Jarvis waits in the car for Master Tony. He is technically the man's paid butler, but he had once been his nanny, and he is now the company's janitor. Well, sort of. Jarvis isn't getting paid, so Jarvis doesn't bother to do much cleaning.

But he does have a sort of . . . affection for Master Tony, so he puts on his blues anthology and reclines the driver's seat. This is his very favorite part of the day.

He turns the music up so that he cannot hear the sound of Bruce and Tony blowing things up in the workshop.


	3. natasha is probably with the russian mob

[interval i: clint]

"This is just like Budapest," Natasha decides, three weeks in when they are still at the theater at ass o'clock in the morning and punchy on beer and chicken shawarma.

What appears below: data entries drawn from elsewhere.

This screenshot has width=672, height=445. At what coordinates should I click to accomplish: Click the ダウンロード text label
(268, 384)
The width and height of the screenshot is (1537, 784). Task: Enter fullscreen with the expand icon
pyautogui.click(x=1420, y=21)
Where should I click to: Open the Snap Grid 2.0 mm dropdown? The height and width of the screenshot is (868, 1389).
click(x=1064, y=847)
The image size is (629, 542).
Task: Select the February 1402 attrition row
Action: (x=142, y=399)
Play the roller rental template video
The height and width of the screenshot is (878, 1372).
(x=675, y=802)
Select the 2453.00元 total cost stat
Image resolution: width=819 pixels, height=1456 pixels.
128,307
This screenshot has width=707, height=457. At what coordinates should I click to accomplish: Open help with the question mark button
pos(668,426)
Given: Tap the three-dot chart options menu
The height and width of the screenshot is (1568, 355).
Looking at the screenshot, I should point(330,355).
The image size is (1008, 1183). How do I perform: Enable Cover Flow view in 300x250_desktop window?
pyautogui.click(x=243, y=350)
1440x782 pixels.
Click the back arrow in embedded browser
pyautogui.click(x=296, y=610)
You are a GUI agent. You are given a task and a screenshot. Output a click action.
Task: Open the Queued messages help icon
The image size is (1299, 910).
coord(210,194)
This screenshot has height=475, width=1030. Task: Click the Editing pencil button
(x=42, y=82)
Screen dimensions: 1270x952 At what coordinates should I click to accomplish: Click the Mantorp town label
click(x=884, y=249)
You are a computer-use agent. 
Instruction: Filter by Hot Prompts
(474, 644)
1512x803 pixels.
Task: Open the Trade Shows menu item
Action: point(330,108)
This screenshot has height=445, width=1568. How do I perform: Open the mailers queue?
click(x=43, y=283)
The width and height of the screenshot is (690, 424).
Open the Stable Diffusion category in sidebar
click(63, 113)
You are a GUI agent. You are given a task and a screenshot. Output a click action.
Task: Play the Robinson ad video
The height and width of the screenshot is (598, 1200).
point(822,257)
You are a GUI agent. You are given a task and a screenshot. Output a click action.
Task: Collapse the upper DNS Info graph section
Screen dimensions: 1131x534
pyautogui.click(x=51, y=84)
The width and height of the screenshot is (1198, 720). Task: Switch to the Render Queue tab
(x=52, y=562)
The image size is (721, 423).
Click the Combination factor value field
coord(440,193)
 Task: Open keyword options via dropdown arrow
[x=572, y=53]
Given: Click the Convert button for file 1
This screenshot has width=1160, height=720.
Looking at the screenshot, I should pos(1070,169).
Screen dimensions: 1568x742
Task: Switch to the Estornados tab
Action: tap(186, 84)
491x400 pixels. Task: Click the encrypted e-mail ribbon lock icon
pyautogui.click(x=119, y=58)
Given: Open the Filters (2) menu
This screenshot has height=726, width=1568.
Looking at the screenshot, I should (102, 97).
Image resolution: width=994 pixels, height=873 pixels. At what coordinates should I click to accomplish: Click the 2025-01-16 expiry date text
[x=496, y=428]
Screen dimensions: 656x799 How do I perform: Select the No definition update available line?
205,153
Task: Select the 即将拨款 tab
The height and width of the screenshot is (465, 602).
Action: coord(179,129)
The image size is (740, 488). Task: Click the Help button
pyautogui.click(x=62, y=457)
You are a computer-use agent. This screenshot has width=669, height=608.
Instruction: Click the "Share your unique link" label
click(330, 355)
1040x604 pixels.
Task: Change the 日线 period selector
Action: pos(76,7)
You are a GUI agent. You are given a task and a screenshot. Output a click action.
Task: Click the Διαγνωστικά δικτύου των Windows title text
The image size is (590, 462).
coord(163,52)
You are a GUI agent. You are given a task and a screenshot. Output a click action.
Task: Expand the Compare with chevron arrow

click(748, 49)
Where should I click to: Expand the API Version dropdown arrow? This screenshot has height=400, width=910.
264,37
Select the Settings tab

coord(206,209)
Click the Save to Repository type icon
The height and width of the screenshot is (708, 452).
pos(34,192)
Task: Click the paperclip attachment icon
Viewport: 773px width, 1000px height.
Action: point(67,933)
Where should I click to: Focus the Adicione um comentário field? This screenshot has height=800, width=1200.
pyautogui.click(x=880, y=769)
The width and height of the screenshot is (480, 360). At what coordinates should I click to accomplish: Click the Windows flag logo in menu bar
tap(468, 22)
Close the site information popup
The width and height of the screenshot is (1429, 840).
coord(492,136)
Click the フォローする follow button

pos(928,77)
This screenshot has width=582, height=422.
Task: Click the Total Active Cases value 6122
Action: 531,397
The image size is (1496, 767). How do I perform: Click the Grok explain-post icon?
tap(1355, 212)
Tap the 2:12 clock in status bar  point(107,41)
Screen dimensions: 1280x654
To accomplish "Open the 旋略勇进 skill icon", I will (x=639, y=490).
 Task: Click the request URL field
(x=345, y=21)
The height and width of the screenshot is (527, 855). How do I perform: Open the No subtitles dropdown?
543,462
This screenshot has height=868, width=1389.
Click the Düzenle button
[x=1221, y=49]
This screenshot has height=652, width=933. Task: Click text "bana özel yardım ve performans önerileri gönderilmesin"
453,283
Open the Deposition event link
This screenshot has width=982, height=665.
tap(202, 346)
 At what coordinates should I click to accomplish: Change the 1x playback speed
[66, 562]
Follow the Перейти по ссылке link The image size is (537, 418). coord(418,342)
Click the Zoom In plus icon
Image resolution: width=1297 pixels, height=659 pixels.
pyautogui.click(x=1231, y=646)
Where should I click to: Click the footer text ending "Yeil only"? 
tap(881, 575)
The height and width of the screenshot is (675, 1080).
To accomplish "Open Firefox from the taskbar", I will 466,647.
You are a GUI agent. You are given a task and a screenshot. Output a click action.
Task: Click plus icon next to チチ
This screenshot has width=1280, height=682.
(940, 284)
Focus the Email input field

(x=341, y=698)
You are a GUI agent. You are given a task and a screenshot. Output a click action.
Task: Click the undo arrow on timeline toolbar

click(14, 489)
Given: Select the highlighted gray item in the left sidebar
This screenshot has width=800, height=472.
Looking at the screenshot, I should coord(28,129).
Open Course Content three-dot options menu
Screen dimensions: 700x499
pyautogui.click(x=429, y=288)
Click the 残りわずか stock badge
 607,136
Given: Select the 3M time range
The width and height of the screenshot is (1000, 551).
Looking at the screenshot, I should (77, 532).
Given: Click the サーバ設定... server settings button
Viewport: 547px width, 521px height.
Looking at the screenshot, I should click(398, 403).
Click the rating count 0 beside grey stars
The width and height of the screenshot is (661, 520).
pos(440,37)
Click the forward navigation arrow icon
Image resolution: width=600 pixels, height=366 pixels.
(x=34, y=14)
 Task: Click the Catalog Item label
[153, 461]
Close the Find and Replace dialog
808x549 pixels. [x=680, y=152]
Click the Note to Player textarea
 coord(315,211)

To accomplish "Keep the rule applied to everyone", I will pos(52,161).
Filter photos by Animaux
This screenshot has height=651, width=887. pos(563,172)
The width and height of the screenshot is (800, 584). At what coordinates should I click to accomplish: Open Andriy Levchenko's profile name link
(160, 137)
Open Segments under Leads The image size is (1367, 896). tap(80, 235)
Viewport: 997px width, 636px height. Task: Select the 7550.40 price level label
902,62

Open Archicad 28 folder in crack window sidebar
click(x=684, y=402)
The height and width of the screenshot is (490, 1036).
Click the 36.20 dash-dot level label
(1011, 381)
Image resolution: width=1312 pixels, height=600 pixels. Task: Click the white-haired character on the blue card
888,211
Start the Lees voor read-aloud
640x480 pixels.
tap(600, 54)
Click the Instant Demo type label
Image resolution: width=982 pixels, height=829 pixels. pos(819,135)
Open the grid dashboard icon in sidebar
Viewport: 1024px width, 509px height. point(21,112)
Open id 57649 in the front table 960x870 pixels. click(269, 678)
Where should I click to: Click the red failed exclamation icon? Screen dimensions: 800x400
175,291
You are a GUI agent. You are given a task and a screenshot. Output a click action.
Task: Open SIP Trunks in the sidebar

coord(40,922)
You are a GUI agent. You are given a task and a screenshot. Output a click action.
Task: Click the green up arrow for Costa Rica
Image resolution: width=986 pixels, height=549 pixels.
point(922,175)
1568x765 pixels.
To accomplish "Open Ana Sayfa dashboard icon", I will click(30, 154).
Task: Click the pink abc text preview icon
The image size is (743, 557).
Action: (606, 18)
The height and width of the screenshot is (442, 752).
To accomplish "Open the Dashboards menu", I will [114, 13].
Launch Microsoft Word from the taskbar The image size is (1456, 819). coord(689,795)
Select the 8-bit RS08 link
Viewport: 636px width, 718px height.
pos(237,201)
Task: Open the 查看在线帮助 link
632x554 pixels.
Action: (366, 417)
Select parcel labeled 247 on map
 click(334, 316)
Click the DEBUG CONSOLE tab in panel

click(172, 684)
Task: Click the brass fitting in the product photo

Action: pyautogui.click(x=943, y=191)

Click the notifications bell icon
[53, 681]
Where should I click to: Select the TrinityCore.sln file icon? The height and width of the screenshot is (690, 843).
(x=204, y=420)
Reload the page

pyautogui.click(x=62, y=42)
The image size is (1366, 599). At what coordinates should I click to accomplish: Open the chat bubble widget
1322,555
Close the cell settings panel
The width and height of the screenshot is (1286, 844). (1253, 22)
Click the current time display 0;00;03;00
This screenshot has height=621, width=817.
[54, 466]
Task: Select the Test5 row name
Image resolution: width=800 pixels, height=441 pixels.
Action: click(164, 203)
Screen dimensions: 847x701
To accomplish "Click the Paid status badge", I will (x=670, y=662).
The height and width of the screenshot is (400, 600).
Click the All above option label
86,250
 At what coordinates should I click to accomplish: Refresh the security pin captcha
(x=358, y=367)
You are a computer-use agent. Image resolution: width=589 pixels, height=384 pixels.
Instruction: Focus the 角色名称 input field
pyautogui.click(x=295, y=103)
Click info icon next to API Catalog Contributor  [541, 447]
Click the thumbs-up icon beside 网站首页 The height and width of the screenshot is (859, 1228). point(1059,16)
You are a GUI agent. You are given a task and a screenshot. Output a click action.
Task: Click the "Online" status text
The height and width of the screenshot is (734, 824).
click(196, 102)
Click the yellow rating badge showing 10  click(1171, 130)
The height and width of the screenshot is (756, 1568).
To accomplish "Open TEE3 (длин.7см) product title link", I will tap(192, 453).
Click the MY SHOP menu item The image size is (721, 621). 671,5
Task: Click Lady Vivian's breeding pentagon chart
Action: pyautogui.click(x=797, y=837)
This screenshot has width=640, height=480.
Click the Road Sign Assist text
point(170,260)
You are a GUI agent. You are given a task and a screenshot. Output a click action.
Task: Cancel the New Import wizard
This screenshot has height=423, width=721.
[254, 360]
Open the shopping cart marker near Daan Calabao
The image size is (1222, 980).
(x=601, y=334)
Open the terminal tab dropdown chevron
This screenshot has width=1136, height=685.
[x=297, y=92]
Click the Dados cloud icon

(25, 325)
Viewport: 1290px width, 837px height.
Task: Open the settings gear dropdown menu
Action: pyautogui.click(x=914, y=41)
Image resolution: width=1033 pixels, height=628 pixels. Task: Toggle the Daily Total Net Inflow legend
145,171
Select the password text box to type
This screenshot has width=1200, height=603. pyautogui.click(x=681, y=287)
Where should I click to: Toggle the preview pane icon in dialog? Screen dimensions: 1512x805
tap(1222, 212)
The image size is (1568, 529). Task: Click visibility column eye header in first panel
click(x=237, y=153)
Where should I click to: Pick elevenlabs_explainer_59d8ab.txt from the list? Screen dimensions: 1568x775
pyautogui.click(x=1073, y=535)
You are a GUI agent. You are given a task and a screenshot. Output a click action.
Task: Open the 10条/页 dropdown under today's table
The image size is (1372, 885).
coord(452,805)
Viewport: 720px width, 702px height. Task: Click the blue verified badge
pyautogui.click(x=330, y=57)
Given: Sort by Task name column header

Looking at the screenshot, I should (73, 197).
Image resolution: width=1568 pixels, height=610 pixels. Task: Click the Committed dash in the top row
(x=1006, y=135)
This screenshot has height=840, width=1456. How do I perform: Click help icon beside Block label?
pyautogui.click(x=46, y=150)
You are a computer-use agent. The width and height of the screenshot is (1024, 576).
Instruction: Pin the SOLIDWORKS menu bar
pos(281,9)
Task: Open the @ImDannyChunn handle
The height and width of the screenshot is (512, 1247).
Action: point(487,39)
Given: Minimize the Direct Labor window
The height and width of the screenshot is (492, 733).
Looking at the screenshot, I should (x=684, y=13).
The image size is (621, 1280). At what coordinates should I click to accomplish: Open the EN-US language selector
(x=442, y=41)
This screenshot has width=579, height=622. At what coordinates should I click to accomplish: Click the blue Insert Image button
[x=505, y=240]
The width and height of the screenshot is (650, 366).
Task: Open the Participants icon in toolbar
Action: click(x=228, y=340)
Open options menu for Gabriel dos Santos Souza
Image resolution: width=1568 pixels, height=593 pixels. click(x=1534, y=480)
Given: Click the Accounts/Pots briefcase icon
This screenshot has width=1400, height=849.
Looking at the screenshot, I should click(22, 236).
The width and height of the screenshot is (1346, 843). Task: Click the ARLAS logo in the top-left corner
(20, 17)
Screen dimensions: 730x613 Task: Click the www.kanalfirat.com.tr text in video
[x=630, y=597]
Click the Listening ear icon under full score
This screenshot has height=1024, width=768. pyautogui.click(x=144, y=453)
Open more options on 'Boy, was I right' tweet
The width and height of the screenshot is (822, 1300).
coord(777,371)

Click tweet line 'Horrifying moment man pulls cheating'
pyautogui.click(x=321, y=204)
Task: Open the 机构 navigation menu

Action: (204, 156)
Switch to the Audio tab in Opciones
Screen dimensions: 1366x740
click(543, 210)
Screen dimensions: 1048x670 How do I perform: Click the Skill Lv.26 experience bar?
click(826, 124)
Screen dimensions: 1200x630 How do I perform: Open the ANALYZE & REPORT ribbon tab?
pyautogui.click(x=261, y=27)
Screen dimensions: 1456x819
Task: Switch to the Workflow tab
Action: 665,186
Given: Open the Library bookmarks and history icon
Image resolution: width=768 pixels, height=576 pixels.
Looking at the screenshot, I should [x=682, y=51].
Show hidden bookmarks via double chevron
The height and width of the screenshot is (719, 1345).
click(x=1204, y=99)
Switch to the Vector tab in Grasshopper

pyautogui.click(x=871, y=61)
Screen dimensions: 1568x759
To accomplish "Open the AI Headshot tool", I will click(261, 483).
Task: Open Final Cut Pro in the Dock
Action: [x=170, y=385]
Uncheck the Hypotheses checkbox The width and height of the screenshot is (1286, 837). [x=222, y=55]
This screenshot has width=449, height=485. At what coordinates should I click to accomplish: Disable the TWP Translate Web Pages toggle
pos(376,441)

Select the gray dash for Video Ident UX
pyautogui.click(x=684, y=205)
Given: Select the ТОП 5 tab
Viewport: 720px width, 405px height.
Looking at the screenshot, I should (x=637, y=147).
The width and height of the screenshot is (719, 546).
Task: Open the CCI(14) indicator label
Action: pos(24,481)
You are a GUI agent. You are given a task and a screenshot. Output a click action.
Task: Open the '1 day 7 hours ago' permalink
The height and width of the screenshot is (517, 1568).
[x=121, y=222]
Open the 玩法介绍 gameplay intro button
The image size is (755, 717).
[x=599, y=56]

They are sitting in a desert of sawdust and broken glass, discarded wood and strewn nails. Two days ago, Bruce had accidentally set the fire alarm off when one of his light fixtures exploded, and the entire set had gone up in flames. He insists that the light had been working the night before, but—well, given his track record . . .

Anyway, they're rebuilding the whole thing. Hence the shawarma and the lack of sleep.

Clint raises his eyebrows. "You and I remember Budapest very differently," he says. "Because what I remember about Budapest is waking up in a jail cell, thinking that I had broken into the Kremlin and seduced a foreign dignitary."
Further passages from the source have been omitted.